Set exercise A:
Please express the records as a numbered list, starting with the line that contains "519, 907, 524)" and going on through the line that contains "53, 873, 65)", with blank lines left out.

Text:
::::
When hard tile flooring is installed the pieces are placed into the adhesive backing with gaps between them, so that they will not cause cracking if the materials expand or contract against one another during summer and winter temperature shifts. These gaps leave vulnerable lines that could allow moisture and germs to penetrate down past the surface covering to the subfloor.

Grout is used to seal the lines between tiles with a material that is resilient enough to withstand most stains and yet is yielding enough to buffer the expansion and contraction of floor tile materials over time. The process creates a floor that is solid, sealed, secured, and even adhered further to the floor and itself as a structure through the use of intersecting grout lines.

Common Flooring Materials Requiring Grout

All-natural stone tile flooring requires grout including slate, limestone, marble, travertine, sandstone, quartz, granite, and onyx. Clay-based materials such as ceramics, porcelain, brick pavers, and terra-cotta require the use of grout to prevent cracking, as do mosaic tile floors of glass, stone, or plastic. You also find grout lines being used decoratively in some resilient and concrete flooring installations.
::::
Data provided:

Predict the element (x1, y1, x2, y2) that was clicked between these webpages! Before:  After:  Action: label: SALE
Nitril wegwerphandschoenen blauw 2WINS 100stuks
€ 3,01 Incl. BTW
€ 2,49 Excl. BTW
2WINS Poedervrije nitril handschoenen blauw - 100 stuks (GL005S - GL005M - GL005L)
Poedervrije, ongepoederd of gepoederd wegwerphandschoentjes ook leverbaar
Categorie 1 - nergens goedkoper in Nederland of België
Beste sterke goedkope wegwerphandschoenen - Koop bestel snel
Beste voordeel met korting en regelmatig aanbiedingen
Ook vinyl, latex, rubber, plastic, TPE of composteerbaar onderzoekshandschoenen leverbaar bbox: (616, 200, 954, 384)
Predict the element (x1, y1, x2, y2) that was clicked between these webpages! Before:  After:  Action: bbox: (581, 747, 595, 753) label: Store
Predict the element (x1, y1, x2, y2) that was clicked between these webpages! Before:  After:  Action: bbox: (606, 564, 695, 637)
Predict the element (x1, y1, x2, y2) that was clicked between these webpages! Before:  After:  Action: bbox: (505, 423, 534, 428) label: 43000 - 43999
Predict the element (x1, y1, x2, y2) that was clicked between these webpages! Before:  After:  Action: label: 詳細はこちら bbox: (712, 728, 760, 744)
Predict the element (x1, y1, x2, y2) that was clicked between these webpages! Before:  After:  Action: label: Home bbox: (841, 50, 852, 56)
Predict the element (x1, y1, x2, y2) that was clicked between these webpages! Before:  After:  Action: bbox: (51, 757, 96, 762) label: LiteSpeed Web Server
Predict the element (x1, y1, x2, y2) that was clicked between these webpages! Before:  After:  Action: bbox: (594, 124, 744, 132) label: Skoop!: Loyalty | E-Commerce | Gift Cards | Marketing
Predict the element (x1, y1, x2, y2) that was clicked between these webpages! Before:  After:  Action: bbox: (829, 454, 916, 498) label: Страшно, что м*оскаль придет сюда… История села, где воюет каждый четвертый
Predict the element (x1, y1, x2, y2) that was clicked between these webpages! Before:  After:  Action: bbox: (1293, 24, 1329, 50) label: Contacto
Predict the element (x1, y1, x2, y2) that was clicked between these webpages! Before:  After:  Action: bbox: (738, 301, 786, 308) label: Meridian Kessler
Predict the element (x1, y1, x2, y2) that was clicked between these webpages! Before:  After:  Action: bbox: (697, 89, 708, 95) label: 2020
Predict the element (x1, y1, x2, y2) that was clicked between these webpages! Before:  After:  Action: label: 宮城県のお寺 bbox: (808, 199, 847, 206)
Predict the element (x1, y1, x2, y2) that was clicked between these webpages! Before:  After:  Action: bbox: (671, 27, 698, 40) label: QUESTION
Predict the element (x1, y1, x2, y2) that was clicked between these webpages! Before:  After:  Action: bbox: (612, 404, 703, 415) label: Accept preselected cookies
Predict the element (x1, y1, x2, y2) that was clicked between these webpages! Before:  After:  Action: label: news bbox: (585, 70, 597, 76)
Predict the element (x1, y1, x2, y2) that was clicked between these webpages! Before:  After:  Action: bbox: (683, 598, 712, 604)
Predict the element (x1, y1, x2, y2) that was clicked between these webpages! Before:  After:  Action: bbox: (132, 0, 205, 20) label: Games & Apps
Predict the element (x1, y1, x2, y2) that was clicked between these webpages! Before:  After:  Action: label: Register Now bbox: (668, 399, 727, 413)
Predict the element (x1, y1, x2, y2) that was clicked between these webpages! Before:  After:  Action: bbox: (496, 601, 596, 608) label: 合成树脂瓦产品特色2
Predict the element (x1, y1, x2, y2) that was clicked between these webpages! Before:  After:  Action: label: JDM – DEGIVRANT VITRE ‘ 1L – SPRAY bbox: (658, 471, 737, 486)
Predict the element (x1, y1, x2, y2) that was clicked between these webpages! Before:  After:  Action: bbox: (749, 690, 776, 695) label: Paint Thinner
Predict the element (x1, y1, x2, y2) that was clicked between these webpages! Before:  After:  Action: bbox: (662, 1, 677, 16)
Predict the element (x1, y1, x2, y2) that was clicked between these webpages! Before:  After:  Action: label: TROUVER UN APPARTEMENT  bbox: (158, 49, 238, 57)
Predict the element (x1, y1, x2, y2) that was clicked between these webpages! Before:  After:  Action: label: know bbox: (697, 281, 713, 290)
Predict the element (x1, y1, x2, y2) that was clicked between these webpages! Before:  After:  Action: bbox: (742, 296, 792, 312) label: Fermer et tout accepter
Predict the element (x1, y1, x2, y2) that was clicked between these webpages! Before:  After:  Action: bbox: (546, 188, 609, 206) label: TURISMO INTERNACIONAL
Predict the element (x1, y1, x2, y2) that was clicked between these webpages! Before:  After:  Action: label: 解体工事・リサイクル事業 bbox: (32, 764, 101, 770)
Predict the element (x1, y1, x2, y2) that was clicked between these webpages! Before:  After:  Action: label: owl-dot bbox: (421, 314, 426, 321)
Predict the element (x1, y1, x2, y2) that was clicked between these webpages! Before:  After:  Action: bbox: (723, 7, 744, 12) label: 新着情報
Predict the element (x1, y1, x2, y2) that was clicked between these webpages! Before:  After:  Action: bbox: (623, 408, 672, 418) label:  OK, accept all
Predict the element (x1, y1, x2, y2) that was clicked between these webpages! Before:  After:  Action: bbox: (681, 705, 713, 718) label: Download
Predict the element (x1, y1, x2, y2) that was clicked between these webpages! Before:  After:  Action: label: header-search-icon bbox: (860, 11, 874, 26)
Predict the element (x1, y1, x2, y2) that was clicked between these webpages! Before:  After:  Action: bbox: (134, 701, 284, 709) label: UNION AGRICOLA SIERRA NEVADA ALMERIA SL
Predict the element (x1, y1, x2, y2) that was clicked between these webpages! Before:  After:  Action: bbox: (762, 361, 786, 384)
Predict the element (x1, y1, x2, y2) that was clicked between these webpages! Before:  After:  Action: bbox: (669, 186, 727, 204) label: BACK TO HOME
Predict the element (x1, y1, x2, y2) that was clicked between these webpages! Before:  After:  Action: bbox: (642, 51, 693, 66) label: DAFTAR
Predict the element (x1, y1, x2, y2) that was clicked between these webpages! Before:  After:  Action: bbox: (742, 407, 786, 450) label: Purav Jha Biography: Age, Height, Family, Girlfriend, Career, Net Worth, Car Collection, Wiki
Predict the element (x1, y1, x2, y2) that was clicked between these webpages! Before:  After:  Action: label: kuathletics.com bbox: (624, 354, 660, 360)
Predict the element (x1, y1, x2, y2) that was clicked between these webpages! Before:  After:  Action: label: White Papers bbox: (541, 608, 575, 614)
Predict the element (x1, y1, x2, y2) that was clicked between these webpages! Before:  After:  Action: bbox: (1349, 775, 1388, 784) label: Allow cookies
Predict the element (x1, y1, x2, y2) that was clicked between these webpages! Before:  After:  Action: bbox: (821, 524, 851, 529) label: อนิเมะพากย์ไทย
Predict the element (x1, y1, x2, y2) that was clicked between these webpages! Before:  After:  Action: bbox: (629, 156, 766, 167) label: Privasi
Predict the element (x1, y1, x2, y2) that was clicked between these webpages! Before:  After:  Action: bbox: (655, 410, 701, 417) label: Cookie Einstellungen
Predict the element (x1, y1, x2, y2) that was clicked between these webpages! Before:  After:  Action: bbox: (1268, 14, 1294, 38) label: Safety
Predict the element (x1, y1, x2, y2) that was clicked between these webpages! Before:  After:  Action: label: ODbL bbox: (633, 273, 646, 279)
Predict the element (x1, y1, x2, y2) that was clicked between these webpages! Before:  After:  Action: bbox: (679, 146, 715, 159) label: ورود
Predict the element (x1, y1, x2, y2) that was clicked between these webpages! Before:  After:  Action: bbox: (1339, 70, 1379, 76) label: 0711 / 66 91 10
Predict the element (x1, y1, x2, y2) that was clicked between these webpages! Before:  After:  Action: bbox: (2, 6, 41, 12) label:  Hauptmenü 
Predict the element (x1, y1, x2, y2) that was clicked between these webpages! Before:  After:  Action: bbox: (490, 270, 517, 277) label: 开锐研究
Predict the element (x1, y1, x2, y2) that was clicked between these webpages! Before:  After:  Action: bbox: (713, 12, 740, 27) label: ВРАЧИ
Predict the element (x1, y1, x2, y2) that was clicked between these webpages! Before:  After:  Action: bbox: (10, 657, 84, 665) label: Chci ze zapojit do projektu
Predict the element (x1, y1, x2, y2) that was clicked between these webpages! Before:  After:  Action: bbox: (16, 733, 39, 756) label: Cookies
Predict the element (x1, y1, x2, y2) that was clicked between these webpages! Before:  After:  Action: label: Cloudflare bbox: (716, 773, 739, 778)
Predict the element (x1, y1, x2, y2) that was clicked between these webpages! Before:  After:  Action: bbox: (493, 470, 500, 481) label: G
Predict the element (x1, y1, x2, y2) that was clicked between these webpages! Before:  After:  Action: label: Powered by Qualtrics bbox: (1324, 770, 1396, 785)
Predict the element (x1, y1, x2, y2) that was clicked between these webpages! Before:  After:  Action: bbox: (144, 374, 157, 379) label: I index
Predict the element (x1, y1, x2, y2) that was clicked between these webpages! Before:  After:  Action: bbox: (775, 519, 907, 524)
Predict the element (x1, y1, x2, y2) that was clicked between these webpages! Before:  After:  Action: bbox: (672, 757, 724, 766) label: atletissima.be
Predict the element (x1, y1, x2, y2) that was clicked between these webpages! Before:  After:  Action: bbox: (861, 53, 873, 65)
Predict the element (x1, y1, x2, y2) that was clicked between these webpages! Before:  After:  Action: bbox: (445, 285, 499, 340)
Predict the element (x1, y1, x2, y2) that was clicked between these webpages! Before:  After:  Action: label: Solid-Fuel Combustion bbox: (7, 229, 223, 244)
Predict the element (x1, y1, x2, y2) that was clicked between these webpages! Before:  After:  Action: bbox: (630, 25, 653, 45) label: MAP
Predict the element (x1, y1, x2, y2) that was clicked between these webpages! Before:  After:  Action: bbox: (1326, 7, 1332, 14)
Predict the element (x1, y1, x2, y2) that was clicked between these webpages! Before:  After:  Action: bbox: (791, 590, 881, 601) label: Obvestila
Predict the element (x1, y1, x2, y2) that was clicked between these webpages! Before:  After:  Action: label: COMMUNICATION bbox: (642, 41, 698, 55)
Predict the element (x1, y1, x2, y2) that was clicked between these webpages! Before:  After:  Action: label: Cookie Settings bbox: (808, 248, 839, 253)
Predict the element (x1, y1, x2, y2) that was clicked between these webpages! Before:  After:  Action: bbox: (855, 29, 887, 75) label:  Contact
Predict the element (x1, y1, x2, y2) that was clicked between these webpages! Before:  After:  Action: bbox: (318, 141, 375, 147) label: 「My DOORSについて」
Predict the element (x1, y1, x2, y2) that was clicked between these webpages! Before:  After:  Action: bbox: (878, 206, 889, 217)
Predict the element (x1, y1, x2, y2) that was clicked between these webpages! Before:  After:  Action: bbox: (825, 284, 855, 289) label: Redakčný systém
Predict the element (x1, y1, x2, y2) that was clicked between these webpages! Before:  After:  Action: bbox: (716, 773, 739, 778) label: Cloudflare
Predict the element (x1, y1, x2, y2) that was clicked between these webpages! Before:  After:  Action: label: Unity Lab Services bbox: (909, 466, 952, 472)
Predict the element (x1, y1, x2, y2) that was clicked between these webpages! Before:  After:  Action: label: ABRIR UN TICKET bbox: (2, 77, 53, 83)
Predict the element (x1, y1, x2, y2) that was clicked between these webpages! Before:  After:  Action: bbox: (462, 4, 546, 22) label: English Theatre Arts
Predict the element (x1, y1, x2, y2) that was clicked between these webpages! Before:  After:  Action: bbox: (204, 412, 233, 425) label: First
::::
Set exercise B:
Do these statements agree with the text on grout? Answer yes or no to each, quoting the deciding words. (i) Tiles are set with gaps between them to prevent cracking when the materials expand or contract. (ii) Terra-cotta is named as a natural stone tile. (iii) Grout lines are never used in concrete flooring.

Exercise output A:
1. Predict the element (x1, y1, x2, y2) that was clicked between these webpages! Before:  After:  Action: bbox: (775, 519, 907, 524)
2. Predict the element (x1, y1, x2, y2) that was clicked between these webpages! Before:  After:  Action: bbox: (672, 757, 724, 766) label: atletissima.be
3. Predict the element (x1, y1, x2, y2) that was clicked between these webpages! Before:  After:  Action: bbox: (861, 53, 873, 65)

Exercise output B:
(i) Yes: "so that they will not cause cracking if the materials expand or contract against one another during summer and winter temperature shifts"
(ii) No: "Clay-based materials such as ceramics, porcelain, brick pavers, and terra-cotta require the use of grout"
(iii) No: "You also find grout lines being used decoratively in some resilient and concrete flooring installations."